Idées noires

Auteur : Franquin.

Nombre de pages : 92.

Première parution : 1981 et 1984. Cette édition VF : 2010.

Éditeur : Magnard (Collection : Classiques & Contemporains).

Genre : Bande dessinée – Humoristique.

Prix : 6,10€.

Résumé éditeur : Des peurs ancestrales (loups, vampires, monstres nocturnes) aux frayeurs modernes comme l’atome ou la pollution, les Idées noires de Franquin font la part belle à l’humour noir ! ces courtes histoires, souvent grinçantes, sombres et drôles s’attaquent de front à des sujets d’actualité tels que la société de consommation, la religion, l’éducation, la militarisation, la justice ou la peine de mort, au travers du graphisme magistral et de la plume acérée du maître de la bande dessinée.
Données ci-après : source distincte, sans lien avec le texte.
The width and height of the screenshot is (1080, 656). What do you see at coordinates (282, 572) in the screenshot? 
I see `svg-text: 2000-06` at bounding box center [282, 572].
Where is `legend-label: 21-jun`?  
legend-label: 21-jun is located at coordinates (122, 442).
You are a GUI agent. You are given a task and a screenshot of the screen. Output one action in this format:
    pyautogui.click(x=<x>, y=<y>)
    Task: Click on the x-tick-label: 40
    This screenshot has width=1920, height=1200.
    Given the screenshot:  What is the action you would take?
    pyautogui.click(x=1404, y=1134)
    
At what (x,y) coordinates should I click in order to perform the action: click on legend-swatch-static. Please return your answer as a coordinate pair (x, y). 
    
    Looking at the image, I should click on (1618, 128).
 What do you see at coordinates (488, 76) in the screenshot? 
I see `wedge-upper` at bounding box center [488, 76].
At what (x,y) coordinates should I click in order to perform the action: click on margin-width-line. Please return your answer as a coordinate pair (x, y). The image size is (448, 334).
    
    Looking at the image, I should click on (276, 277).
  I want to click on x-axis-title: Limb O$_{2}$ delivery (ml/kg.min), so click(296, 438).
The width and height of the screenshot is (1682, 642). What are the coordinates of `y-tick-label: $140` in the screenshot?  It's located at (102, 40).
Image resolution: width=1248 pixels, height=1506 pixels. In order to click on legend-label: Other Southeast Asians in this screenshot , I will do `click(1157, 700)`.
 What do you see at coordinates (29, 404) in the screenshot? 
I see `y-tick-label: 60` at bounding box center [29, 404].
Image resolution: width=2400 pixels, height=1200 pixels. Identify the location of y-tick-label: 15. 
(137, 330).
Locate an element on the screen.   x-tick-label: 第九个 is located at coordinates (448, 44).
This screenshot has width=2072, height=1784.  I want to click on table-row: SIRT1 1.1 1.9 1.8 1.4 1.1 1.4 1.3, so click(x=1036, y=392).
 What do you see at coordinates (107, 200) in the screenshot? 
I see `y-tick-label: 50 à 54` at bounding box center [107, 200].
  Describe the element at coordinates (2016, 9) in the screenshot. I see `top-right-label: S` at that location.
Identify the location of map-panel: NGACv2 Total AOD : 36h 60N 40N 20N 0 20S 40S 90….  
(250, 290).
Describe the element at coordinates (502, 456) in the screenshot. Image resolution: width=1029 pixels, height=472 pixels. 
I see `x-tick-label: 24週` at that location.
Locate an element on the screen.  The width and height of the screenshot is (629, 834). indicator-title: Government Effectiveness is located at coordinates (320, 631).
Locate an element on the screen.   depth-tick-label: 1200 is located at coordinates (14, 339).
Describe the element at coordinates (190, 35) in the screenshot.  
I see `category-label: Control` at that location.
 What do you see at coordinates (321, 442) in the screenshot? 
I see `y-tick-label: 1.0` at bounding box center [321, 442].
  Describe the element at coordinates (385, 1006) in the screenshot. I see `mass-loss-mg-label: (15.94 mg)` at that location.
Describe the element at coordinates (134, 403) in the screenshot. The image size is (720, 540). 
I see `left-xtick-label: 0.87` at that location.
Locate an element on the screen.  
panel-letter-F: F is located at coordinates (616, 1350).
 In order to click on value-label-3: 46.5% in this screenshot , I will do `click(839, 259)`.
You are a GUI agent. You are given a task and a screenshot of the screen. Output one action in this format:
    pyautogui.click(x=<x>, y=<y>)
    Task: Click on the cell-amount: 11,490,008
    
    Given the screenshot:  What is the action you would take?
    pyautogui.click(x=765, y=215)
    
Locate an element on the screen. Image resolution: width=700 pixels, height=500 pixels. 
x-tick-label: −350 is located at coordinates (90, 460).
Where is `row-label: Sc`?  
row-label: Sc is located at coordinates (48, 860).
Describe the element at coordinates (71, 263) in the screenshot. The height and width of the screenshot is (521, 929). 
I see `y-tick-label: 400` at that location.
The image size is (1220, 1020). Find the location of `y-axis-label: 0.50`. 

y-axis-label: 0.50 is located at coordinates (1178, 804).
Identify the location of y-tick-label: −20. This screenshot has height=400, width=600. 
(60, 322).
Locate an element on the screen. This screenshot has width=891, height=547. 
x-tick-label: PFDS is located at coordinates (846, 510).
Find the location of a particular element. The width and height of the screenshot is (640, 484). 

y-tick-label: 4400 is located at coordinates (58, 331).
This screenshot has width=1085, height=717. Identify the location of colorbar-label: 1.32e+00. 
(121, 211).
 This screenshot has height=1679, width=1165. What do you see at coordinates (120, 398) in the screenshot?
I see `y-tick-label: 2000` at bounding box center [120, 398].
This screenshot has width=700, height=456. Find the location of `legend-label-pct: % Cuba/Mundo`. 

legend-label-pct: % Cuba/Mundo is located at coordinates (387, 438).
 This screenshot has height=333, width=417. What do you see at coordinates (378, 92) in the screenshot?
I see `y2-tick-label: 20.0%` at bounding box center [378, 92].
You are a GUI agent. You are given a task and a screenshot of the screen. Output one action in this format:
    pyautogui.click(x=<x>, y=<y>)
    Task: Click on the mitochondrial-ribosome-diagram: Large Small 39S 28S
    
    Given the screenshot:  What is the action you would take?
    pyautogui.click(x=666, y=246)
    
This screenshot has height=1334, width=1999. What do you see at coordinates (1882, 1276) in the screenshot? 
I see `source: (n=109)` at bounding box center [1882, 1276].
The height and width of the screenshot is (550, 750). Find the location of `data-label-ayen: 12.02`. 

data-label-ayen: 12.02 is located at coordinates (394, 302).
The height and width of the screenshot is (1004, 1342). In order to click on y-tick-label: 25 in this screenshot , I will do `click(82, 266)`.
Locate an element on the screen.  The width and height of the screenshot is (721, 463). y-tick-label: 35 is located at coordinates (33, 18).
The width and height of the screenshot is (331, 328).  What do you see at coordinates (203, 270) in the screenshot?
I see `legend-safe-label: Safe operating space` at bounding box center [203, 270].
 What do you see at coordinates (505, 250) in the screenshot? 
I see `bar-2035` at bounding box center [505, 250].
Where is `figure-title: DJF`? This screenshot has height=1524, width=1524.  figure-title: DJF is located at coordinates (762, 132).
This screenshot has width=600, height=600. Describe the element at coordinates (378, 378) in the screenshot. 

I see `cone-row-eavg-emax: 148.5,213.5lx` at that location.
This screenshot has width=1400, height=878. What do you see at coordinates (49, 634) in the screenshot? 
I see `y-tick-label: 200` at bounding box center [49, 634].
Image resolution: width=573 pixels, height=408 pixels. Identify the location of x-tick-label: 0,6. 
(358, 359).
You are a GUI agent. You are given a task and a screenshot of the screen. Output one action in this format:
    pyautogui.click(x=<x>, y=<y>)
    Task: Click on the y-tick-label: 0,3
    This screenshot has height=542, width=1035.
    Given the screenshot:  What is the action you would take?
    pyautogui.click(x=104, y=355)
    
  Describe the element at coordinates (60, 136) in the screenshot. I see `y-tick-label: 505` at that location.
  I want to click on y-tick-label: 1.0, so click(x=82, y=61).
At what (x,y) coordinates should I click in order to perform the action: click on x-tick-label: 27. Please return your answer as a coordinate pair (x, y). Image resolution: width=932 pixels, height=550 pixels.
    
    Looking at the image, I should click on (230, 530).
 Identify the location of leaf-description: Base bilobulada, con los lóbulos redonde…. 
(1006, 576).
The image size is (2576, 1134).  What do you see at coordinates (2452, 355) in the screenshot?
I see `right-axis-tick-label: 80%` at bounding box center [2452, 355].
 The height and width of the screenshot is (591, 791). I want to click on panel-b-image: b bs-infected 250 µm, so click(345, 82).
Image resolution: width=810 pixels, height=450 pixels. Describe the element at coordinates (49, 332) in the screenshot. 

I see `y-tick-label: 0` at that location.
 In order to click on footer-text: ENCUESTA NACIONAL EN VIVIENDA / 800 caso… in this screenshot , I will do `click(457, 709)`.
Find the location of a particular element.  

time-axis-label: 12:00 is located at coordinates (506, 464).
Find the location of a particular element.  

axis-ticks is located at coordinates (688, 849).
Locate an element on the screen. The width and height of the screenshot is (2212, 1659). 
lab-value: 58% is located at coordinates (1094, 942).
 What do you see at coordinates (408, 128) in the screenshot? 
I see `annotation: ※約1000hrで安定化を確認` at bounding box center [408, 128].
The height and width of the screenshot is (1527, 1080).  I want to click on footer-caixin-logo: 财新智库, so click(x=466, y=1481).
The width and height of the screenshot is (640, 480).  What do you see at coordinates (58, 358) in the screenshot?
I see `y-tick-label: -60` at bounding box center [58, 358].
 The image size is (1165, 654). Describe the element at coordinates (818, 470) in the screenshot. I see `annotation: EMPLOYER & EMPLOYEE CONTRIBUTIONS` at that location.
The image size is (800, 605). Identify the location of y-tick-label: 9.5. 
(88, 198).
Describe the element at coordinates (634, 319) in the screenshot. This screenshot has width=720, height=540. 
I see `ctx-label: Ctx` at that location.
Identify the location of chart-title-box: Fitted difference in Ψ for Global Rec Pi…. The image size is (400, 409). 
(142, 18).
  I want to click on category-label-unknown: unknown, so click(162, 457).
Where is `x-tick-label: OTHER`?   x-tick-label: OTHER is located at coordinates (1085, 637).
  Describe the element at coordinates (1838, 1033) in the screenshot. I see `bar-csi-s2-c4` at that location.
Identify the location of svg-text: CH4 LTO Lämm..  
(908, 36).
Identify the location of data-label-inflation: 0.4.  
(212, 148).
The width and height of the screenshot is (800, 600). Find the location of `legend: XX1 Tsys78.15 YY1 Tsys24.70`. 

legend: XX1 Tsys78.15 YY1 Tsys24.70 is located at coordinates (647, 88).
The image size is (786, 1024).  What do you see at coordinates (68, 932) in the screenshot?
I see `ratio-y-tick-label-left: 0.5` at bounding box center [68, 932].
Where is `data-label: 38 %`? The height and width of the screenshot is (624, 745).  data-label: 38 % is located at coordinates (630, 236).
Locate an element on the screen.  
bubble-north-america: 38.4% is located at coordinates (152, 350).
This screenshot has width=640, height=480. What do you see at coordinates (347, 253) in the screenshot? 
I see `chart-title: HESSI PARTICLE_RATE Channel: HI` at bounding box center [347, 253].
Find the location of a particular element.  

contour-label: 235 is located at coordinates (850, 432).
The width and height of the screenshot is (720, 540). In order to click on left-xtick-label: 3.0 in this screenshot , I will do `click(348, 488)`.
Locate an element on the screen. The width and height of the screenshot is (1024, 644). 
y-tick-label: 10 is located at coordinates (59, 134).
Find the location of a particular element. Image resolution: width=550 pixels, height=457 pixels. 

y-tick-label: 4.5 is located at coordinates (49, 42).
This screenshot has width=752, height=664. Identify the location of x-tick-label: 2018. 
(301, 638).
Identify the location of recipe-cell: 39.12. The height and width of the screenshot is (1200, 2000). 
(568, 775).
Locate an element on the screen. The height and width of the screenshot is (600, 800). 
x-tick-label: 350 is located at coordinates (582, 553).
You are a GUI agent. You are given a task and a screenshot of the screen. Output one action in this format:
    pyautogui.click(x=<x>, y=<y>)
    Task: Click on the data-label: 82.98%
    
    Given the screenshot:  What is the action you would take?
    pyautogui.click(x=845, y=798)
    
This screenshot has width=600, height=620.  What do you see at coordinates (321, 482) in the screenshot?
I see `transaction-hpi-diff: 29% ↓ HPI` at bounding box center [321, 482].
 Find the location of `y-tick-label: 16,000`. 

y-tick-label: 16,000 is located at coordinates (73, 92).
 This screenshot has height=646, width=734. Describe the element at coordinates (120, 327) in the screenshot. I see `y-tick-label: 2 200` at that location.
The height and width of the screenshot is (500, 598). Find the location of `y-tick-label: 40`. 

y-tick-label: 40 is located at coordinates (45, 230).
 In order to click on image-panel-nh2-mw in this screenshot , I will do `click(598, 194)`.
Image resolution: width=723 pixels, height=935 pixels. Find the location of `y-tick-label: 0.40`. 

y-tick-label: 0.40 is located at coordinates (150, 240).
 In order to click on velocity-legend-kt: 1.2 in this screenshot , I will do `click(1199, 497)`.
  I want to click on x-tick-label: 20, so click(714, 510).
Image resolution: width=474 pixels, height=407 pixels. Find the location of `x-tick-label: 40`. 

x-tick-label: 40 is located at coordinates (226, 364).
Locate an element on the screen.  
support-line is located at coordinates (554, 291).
Je connais Franquin de la série Gaston Lagaffe, même si je n’en étais pas une grande fan. Je ne connaissais pas ses autres bandes dessinées avant de tomber sur celle-ci, qui a un petit dossier d’explications bien appréciable.

Les planches présentées sont toutes des exemples d’humour noir, un peu horrible, sur différents thèmes, comme la préservation de l’environnement ou la peine de mort, toujours d’actualité à l’époque. Assez souvent, les décors sont blancs et les personnages noirs, à la différence des bandes dessinées traditionnelles, plus rarement l’inverse.

Chaque gag porte un titre commençant par « Il ne faut pas confondre » opposant deux éléments basés sur un jeu de mots sur le thème du gag, comme « Il ne faut pas confondre maudit imbécile et condamné » ou « Il ne faut pas confondre émission en direct et radioactivité ». Si certains sont évidents, d’autres demandent un peu de réflexion.

Un dossier après-texte et un livret du professeur complètent les planches de Franquin, expliquant les différentes cases, aidant le lecteur à les appréhender, avec un lexique de la bande dessinée.

C’est une lecture assez spéciale. Les traits d’humour sont horribles mais saisissants, surtout ceux sur le thème de la peine de mort, comme celui sur l’imbécile et le condamné, où le condamné est emmené vers la guillotine et glisse, se cognant la tête, les policiers l’accompagnant craignent qu’il soit mort. Lorsqu’il s’avère que ce n’est pas le cas, ils l’amènent à nouveau vers sa fin

J’ai beaucoup aimé un gag sur une centrale nucléaire où la femme d’un physicien affirme qu’il est très content de travailler à la centrale, que ce n’est pas dangereux, avec la dernière case montrant le mari et les enfants de la dame, tous victimes de mutations !

Un album à découvrir, avec ou sans dossier.